## REQUIREMENT
Please rewrite the records below as a numbered list with blank lines left out, from the line that contains "will [295, 435]." up to and including the line that contains "point(889,141)". Include only those lines.

## DATASET CONTENT

###

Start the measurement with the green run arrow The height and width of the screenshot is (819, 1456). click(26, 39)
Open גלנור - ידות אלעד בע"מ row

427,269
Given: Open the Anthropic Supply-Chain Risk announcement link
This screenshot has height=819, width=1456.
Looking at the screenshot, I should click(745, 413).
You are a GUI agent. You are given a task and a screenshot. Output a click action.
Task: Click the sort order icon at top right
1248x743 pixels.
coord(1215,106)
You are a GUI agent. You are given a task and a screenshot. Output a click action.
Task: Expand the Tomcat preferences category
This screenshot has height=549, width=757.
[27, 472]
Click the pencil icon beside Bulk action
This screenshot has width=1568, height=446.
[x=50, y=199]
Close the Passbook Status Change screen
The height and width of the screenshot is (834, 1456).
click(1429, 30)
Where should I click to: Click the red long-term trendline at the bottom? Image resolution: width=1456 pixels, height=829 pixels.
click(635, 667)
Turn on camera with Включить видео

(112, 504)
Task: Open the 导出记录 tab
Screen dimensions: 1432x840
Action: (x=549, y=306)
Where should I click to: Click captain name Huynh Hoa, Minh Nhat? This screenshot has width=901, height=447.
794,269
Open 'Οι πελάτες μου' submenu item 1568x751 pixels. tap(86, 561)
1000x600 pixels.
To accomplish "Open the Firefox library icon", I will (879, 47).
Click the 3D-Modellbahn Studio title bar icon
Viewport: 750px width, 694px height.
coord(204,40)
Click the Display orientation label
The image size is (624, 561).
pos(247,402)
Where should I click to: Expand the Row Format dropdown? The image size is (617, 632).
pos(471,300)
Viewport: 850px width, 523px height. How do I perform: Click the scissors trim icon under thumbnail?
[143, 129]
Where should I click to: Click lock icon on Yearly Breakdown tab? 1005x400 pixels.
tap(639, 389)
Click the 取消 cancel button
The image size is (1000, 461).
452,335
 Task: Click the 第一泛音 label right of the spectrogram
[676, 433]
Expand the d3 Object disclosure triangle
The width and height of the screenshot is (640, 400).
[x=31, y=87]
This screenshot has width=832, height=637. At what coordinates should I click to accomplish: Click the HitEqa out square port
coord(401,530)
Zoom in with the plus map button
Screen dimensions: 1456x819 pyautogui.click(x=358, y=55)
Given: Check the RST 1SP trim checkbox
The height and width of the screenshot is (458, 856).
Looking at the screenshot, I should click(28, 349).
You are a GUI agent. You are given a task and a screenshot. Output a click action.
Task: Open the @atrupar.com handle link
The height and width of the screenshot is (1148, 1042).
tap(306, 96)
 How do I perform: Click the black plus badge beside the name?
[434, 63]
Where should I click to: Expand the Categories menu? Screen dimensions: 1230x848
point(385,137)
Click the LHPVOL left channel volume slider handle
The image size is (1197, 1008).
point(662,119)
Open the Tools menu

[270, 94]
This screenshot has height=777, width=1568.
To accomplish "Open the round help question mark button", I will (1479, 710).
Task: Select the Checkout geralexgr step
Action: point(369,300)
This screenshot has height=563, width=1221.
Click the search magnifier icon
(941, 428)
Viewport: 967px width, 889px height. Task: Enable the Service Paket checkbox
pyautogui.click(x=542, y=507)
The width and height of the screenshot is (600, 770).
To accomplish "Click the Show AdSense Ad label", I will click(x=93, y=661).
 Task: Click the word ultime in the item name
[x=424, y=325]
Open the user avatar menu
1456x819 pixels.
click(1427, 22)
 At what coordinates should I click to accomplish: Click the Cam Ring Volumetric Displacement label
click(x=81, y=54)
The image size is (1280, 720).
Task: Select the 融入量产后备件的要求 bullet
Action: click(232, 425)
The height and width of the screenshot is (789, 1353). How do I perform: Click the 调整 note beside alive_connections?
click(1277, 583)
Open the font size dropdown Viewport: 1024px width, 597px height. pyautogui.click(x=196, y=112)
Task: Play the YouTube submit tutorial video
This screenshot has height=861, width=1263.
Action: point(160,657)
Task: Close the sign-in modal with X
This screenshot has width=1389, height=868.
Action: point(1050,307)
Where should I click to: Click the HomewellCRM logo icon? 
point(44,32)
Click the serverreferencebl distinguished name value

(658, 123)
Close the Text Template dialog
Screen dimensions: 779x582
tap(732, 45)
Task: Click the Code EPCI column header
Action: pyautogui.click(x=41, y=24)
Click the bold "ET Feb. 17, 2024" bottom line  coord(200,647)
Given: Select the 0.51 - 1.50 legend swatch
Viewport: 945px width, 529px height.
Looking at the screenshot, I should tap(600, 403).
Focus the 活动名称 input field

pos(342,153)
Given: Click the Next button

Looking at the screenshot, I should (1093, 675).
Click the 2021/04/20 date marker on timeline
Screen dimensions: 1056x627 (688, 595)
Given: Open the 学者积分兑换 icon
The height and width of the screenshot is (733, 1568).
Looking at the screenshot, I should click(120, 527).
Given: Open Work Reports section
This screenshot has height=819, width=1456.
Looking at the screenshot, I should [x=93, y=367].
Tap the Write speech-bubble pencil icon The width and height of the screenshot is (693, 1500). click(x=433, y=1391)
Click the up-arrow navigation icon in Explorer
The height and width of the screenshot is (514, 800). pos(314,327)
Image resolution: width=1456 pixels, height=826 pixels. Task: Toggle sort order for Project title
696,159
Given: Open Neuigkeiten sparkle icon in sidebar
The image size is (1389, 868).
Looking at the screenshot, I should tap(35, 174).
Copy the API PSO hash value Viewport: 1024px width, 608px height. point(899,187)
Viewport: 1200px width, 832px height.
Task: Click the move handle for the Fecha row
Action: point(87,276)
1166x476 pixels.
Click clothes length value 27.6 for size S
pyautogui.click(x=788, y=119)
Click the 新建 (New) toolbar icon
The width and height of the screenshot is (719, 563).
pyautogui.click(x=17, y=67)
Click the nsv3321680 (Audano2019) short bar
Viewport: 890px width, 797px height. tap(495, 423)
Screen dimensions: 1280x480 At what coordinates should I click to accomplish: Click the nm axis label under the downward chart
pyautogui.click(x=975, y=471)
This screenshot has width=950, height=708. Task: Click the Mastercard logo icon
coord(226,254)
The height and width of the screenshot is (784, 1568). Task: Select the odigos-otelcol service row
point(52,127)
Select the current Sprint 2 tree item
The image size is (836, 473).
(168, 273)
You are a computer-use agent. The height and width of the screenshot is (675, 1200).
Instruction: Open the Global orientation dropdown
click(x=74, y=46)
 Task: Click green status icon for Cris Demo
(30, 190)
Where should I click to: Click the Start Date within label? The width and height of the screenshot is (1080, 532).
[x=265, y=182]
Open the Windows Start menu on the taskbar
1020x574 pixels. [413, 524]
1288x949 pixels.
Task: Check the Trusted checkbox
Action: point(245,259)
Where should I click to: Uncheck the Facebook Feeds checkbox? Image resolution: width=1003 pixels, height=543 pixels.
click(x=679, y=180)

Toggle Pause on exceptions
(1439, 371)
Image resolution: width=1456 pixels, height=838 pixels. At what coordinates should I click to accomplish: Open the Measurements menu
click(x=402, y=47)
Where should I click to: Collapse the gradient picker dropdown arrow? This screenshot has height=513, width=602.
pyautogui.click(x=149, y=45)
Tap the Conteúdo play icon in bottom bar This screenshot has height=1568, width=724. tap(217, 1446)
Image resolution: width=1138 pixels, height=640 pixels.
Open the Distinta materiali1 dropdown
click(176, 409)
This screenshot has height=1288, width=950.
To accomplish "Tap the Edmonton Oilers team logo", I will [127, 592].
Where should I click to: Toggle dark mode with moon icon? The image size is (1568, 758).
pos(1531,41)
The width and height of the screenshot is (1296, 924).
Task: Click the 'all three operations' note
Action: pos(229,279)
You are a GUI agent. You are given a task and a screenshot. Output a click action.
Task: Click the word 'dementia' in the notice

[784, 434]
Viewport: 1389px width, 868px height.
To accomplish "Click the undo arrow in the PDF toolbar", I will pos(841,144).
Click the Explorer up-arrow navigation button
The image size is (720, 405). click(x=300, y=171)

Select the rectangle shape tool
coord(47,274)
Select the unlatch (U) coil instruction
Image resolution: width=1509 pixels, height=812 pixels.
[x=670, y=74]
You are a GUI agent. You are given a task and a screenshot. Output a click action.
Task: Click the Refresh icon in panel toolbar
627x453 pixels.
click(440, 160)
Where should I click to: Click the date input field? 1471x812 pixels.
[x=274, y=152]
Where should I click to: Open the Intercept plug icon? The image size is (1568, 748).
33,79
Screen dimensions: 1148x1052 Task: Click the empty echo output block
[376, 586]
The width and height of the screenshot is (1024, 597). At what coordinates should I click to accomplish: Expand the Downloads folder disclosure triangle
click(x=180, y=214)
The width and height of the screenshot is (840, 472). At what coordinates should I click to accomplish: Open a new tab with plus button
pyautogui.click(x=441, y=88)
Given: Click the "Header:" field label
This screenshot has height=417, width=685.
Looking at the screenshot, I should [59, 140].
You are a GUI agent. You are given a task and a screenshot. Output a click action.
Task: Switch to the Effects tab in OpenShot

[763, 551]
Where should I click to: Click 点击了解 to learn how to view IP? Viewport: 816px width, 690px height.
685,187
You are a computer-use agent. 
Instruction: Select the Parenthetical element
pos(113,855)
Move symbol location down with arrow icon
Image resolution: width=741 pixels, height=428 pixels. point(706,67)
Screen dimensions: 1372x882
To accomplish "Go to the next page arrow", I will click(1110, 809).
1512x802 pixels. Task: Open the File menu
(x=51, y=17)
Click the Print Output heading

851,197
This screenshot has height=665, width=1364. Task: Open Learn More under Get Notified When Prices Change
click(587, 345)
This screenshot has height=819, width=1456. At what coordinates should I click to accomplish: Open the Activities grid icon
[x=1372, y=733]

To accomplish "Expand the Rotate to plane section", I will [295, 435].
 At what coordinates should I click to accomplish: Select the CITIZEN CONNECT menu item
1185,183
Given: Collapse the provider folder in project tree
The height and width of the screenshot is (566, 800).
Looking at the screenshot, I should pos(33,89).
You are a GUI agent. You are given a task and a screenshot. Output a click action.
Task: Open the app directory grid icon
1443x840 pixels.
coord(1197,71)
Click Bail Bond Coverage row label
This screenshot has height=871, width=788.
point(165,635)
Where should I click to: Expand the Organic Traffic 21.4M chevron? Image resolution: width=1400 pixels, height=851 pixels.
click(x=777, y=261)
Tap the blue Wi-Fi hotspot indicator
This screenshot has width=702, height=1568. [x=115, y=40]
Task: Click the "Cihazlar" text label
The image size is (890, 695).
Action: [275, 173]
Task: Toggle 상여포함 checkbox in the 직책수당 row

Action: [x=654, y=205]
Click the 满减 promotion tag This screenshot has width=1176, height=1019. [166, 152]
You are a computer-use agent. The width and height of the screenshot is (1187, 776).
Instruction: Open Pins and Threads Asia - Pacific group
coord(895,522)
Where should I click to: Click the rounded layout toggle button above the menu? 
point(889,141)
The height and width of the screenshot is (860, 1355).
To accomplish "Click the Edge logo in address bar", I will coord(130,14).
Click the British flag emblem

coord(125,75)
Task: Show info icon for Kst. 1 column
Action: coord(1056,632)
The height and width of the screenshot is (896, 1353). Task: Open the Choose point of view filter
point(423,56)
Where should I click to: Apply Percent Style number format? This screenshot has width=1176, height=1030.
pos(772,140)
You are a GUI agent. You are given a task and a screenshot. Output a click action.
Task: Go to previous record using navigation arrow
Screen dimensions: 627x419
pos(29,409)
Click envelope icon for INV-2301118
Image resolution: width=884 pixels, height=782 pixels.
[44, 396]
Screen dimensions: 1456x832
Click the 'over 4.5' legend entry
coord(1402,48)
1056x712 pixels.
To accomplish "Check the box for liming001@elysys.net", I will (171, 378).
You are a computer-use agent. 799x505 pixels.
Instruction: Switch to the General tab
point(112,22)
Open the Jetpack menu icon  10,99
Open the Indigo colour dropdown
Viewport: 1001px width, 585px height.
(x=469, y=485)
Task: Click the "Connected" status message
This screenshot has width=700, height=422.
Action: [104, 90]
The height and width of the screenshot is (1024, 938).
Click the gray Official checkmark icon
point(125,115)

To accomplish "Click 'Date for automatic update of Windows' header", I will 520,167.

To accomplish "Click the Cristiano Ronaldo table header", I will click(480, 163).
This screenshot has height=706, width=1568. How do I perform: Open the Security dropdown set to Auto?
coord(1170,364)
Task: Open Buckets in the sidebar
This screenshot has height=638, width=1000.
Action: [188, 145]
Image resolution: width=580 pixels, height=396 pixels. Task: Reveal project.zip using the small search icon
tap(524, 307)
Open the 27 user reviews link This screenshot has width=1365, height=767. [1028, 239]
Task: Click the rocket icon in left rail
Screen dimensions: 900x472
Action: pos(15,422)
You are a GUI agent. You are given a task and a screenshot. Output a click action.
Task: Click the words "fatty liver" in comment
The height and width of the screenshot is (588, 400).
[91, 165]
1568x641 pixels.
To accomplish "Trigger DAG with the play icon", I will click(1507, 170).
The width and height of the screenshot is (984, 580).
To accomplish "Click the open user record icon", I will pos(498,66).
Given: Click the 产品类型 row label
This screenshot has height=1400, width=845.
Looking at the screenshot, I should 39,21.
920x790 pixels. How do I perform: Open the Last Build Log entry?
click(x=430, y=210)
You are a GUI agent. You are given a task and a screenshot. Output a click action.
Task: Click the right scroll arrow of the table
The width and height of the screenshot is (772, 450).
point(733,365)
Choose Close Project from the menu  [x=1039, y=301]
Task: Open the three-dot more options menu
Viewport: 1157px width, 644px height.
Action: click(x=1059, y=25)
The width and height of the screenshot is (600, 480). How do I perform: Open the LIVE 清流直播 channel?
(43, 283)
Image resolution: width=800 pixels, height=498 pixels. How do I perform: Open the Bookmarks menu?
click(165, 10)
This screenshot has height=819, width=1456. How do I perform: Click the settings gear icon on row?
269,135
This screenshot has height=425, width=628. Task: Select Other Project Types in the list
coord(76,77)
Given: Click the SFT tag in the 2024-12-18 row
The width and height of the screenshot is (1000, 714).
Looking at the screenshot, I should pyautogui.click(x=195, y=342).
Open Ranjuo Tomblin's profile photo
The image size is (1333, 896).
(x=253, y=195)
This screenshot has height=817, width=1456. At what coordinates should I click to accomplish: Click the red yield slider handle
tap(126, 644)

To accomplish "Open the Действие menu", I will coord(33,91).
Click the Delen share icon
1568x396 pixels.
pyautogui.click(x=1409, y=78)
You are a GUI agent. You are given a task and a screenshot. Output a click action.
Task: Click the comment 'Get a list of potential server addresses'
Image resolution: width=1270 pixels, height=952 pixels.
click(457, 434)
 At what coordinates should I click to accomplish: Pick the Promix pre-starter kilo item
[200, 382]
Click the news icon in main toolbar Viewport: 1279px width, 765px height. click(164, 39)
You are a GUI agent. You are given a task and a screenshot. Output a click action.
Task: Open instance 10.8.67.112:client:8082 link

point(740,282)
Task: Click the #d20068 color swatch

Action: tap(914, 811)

###

## TASK SOLUTION
1. To accomplish "Expand the Rotate to plane section", I will [295, 435].
2.  At what coordinates should I click to accomplish: Select the CITIZEN CONNECT menu item
3. 1185,183
4. Given: Collapse the provider folder in project tree
5. The height and width of the screenshot is (566, 800).
6. Looking at the screenshot, I should pos(33,89).
7. You are a GUI agent. You are given a task and a screenshot. Output a click action.
8. Task: Open the app directory grid icon
9. 1443x840 pixels.
10. coord(1197,71)
11. Click Bail Bond Coverage row label
12. This screenshot has height=871, width=788.
13. point(165,635)
14. Where should I click to: Expand the Organic Traffic 21.4M chevron? Image resolution: width=1400 pixels, height=851 pixels.
15. click(x=777, y=261)
16. Tap the blue Wi-Fi hotspot indicator
17. This screenshot has width=702, height=1568. [x=115, y=40]
18. Task: Click the "Cihazlar" text label
19. The image size is (890, 695).
20. Action: [275, 173]
21. Task: Toggle 상여포함 checkbox in the 직책수당 row
22. Action: [x=654, y=205]
23. Click the 满减 promotion tag This screenshot has width=1176, height=1019. [166, 152]
24. You are a computer-use agent. The width and height of the screenshot is (1187, 776).
25. Instruction: Open Pins and Threads Asia - Pacific group
26. coord(895,522)
27. Where should I click to: Click the rounded layout toggle button above the menu? 
28. point(889,141)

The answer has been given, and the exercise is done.